### DOCUMENT SEGMENT
■ ■ ■ ■ ■

What's the buzz.

What's the buzz.

New therapies for asthma, COPD

Scientists from a University of Texas Medical Branch at Galveston have demonstrated that a single ‘master switch’ enzyme, known as aldose reductase, is key in producing excess mucous that clogs the airways of people with asthma and chronic obstructive pulmonary disease (COPD).

The enzyme’s action can be blocked by drugs whose safety has been shown in clinical trials for other diseases. The discovery could improve therapies for the 510 million people worldwide suffering from asthma and COPD.

Using cell culture and laboratory mouse experiments, the researchers showed that the enzyme, aldose reductase, is essential to a process known as goblet cell metaplasia that is seen in both asthma and COPD. In goblet cell metaplasia, exposure to allergens such as pollen, mold and dust mites initiates a series of biochemical reactions that causes the cells that line the air passages of the lungs to change from their normal state into so-called ‘goblet cells’, which produce substantial amounts of excess mucus.

“The discovery that aldose reductase regulates mucus production and goblet cell metaplasia makes inhibition of this enzyme an attractive therapeutic option to reduce mucus-related airway obstructive diseases — and for the first time gives us a real chance to alter the course of the underlying disease in asthma and COPD,” said biochemistry and molecular biology professor Satish Srivastava.

Energy shots are caffeinated, sour tasting water

Experts have said that the latest ‘energy-shots’ that seem to have caught everyone’s fancy may be nothing but slightly caffeinated, sour-tasting water.

■ ■ ■ ■ ■

### SUPPLIED INFORMATION
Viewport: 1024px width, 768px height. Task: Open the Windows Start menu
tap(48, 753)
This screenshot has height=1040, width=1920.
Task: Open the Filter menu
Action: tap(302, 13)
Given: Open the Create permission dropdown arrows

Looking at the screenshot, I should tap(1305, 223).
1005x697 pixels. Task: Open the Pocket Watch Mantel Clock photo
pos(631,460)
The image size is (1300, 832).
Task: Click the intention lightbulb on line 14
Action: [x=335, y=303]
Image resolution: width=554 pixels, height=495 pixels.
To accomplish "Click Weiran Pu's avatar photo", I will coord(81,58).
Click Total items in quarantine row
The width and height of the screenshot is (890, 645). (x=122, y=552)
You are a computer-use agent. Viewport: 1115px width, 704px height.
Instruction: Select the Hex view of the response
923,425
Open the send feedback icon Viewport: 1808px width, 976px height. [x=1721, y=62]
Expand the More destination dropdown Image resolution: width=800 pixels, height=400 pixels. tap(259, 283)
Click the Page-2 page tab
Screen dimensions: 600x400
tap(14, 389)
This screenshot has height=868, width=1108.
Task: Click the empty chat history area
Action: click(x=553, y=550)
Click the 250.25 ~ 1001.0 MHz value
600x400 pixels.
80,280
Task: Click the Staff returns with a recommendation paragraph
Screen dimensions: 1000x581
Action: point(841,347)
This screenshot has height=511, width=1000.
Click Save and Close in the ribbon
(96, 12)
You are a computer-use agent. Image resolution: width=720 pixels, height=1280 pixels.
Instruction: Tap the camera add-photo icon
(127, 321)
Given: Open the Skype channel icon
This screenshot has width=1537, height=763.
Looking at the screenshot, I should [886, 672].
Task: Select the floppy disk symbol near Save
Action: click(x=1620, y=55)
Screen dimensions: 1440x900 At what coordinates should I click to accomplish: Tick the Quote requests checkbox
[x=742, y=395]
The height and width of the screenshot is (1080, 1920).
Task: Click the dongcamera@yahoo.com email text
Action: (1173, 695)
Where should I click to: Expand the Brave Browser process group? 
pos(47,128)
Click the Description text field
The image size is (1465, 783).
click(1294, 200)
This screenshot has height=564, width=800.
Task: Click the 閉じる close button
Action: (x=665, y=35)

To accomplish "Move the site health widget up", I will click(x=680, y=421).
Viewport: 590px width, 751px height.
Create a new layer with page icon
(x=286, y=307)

■ ■ ■ ■ ■

### WORK INSTRUCTIONS
1. Repeat the health news text from "The enzyme’s action" to "of excess mucus.", inclusive.
2. In the health news text, which enzyme is described as key in producing the excess mucus seen in asthma and COPD?
3. Resume the health news text, starting right after its last sentence.
The listing is separate material with no connection to the health news text.

### ANSWERS FOR THE EXERCISE
1.
The enzyme’s action can be blocked by drugs whose safety has been shown in clinical trials for other diseases. The discovery could improve therapies for the 510 million people worldwide suffering from asthma and COPD.

Using cell culture and laboratory mouse experiments, the researchers showed that the enzyme, aldose reductase, is essential to a process known as goblet cell metaplasia that is seen in both asthma and COPD. In goblet cell metaplasia, exposure to allergens such as pollen, mold and dust mites initiates a series of biochemical reactions that causes the cells that line the air passages of the lungs to change from their normal state into so-called ‘goblet cells’, which produce substantial amounts of excess mucus.

2. Aldose reductase.

3.
They said that the four-dollar a bottle drinks create nothing but a placebo effect. The drink makers are not required to list how much caffeine they contain, nor does the law require them to be FDA approved.

“They don’t have to prove safety or efficacy, so you have no idea if what it says on the labels is true. You have no idea what you’re actually drinking or how much caffeine you’re ingesting. It’s a crap shoot,” New York University nutritionist Marion Nestle.

A Stacker2 6-Hour Power spokeswoman responded, “Listing the caffeine is not necessary. The energy you receive is not just from caffeine, it comes from the proprietary blend as a whole.”

Some consumers said that they haven’t felt any difference whatsoever from the drinks.
“It doesn’t do anything for me. A cup of coffee works better,” said Mirian Aguilar, 24, a saleswoman who admitted trying 5-hour Energy when she’s dragging.

The drink labels purport to provide 2,000 per cent of the daily dose of vitamin B6 and up to 8,666 per cent of vitamin B12 — claims that nutritionists dismissed as bogus at best and harmful at worst.

Too much B6 can lead to nerve damage in the arms and legs, said nutritionist Marissa Lippert.